Thursday, December 08, 2011

Bormann group fronts disinformation campaign

Having been exposed, a few Germans are now saying that the Globalist, McGraw-Hill owned rating company destroying Europe and the USA is actually working for the USA and not the Nazi-Bormann-Globalist plan.

it was Rösler’s colleague Rainer Brüderle who had perhaps the most extreme reaction. Brüderle is the chair of the FDP group in the German Bundestag. “I am no fan of conspiracy theories,” Brüderle told the German business daily Handelsblatt, “But sometimes it is hard to avoid the impression that some American ratings agencies and fund managers are working against the euro zone.”

The observation is particularly odd in the present circumstances, given that Standard and Poor’s is the same ratings agency that in August of this year already did downgrade the credit rating of the United States from AAA to AA+...

Got that right.

McGraw-Hill was the biggest textbook maker for public schools from the 80s to 90s (at least in New England) and is part of a wider Globalist plot to gain your trust and then crush you with terror disguised as reasonable discourse.

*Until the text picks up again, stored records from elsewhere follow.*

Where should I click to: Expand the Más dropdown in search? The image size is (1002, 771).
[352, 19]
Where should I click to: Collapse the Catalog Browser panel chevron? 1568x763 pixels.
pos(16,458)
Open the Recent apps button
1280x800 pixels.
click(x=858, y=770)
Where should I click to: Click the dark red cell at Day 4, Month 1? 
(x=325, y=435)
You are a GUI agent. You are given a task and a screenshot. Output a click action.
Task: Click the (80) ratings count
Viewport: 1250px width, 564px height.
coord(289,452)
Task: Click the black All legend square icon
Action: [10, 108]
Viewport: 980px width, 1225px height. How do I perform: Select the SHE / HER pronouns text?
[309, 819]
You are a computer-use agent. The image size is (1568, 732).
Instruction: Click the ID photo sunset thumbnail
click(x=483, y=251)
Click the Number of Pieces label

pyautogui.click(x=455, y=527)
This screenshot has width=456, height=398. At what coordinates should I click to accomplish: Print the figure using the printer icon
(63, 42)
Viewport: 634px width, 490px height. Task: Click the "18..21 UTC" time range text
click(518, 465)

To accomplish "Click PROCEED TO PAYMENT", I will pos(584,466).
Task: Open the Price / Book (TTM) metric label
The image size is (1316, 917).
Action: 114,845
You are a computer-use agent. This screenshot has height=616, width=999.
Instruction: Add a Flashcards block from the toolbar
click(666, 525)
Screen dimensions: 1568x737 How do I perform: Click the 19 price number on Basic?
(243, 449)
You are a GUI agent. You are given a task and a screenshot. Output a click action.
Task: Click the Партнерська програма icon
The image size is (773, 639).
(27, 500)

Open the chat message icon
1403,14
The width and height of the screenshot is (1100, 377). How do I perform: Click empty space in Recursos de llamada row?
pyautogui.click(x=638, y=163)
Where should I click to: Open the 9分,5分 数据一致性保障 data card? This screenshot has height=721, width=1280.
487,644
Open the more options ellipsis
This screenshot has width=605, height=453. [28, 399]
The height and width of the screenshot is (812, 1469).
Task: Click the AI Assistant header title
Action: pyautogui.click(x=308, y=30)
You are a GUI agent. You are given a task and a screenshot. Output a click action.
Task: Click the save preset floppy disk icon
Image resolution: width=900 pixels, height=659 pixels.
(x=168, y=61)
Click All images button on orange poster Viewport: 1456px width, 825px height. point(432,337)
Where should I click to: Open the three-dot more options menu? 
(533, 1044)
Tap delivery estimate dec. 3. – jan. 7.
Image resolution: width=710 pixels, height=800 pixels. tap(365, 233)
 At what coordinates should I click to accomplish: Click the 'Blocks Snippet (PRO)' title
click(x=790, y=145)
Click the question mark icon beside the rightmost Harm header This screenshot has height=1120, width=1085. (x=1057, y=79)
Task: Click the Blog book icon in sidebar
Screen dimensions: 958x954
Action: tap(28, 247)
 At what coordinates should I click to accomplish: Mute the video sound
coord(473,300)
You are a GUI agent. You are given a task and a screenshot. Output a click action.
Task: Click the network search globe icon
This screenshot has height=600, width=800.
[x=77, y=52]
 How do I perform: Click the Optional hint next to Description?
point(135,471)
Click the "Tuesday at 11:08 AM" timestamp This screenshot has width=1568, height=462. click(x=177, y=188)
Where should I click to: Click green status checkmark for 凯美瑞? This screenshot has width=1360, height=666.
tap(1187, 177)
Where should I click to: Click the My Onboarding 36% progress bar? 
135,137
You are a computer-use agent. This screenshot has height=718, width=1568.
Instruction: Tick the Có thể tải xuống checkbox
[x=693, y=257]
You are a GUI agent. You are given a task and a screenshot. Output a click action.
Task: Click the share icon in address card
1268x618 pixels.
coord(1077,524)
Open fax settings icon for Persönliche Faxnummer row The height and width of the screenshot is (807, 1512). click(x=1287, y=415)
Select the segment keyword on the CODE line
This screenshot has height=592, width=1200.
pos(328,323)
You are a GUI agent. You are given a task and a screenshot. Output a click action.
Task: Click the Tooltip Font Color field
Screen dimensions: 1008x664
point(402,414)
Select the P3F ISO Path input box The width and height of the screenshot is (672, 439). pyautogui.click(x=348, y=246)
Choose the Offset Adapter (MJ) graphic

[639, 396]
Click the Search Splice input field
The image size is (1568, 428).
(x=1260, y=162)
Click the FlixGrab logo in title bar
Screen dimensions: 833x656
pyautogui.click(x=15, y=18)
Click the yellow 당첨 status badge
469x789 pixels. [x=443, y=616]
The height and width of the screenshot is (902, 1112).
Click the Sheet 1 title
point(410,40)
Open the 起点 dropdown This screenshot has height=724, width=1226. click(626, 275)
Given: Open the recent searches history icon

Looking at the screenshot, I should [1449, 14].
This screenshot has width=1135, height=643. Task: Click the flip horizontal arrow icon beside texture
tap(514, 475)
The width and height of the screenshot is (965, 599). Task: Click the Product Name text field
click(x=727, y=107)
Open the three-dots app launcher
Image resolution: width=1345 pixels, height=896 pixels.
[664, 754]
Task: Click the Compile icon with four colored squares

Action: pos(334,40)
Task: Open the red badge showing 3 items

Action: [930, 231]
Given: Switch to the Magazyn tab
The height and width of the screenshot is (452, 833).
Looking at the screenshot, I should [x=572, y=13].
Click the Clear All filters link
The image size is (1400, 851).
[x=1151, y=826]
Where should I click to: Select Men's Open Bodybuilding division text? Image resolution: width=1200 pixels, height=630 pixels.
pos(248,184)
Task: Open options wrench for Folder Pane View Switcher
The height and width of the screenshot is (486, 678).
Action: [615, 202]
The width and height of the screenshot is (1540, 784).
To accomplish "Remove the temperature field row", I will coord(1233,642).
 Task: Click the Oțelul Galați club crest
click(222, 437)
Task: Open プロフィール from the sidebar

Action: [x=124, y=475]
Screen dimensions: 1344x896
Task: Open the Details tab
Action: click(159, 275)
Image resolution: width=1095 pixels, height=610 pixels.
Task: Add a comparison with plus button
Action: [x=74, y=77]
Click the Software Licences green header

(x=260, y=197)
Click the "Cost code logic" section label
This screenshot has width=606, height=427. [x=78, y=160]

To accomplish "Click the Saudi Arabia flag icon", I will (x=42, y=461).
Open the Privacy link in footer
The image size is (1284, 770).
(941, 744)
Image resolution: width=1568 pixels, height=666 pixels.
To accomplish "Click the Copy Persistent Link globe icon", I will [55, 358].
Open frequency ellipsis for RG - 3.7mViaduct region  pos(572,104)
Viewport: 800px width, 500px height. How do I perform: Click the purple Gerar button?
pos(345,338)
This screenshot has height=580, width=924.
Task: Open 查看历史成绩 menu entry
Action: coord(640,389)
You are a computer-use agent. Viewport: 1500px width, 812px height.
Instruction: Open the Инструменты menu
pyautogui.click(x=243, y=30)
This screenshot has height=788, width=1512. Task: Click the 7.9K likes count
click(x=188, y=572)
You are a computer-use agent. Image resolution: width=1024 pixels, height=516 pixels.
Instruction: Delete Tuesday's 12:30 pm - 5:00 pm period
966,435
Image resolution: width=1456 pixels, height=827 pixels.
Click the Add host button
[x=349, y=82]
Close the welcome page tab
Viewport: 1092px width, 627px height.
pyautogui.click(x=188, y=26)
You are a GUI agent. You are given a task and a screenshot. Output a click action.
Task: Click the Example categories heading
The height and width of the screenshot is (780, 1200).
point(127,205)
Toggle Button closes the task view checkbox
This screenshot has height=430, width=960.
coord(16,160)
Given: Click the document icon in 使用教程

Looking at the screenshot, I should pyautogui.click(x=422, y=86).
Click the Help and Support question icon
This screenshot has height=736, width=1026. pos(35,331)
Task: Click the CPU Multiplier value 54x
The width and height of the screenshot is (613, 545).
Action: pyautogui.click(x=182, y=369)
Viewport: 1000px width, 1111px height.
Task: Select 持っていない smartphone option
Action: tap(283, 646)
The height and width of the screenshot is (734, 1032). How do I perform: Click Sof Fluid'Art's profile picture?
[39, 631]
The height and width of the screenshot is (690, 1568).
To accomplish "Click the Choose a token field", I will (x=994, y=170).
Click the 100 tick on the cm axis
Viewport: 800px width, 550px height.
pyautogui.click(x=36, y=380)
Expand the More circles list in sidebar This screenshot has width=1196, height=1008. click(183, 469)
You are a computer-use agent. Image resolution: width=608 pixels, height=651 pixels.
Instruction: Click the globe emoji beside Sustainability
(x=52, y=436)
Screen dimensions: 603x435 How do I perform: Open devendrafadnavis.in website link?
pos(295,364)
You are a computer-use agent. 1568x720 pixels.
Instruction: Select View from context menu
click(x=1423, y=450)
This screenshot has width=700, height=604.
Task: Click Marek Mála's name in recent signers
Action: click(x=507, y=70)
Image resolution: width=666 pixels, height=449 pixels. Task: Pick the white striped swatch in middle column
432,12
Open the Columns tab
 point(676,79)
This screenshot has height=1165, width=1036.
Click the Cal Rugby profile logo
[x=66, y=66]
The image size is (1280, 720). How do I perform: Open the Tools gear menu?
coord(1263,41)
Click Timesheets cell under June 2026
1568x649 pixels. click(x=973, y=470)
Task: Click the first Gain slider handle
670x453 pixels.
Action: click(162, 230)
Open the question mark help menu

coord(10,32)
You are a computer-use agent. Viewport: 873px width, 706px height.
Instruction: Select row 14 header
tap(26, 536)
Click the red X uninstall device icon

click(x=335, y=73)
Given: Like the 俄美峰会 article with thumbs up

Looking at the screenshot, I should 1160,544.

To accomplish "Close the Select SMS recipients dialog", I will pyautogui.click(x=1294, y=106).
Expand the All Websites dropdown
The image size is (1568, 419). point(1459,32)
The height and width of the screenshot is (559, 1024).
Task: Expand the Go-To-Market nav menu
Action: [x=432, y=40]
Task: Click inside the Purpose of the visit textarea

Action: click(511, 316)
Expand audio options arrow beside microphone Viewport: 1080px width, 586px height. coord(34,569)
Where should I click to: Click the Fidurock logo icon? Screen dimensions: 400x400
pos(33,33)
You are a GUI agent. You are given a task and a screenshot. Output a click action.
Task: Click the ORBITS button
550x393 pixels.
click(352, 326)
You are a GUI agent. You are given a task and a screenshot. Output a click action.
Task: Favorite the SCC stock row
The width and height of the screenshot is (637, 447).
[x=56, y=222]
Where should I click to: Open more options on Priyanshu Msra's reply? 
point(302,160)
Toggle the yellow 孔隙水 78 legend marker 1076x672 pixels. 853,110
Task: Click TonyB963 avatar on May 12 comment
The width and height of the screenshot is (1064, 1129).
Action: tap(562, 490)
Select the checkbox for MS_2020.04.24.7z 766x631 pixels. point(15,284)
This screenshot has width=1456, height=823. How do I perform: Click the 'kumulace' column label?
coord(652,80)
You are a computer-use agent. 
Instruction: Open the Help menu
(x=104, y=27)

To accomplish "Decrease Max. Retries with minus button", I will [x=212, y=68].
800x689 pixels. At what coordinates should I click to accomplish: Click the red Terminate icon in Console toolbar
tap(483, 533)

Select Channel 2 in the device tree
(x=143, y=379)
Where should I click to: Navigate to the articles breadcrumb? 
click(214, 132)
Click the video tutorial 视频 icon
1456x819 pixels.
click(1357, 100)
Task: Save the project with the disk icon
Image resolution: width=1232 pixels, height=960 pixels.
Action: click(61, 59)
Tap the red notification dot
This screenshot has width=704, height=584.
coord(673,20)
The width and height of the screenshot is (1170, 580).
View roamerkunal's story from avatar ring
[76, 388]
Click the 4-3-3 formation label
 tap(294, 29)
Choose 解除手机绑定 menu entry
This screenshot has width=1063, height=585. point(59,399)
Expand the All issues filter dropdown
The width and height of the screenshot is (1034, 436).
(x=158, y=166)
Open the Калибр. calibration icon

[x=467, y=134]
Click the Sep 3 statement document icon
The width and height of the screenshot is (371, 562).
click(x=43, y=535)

German government advisors' current warnings are in response to criticism of Berlin's financial policy dictate that is growing louder in numerous EU countries. Major protests are growing, particularly in Greece, against the EU "Troika," that is supposed to supervise the implementation of the Greek national budget. "We are witnessing a pan-European putsch," wrote a business journal "O Kosmos tou Ependiti." The "Euro Junta" is putting into question the nucleus of the country's very existence, its sovereignty, its democracy, and the conditions for its citizens to survive." Enraged Greeks are repeatedly recalling the period when their country was under Berlin's control - under Nazi occupation. Powerful forces in Italy are also voicing their anger, where German refusal to buy large quantities of state bonds from indebted countries or to allow the implementation of Eurobonds is mainly being criticized. "The way Germany is running the EU, is becoming increasingly alarming," according to "La Repubblica." The "Corriere della Sera" writes, "Berlin's attitude risks becoming a dilemma that will burden the monetary unity and threaten to destroy it."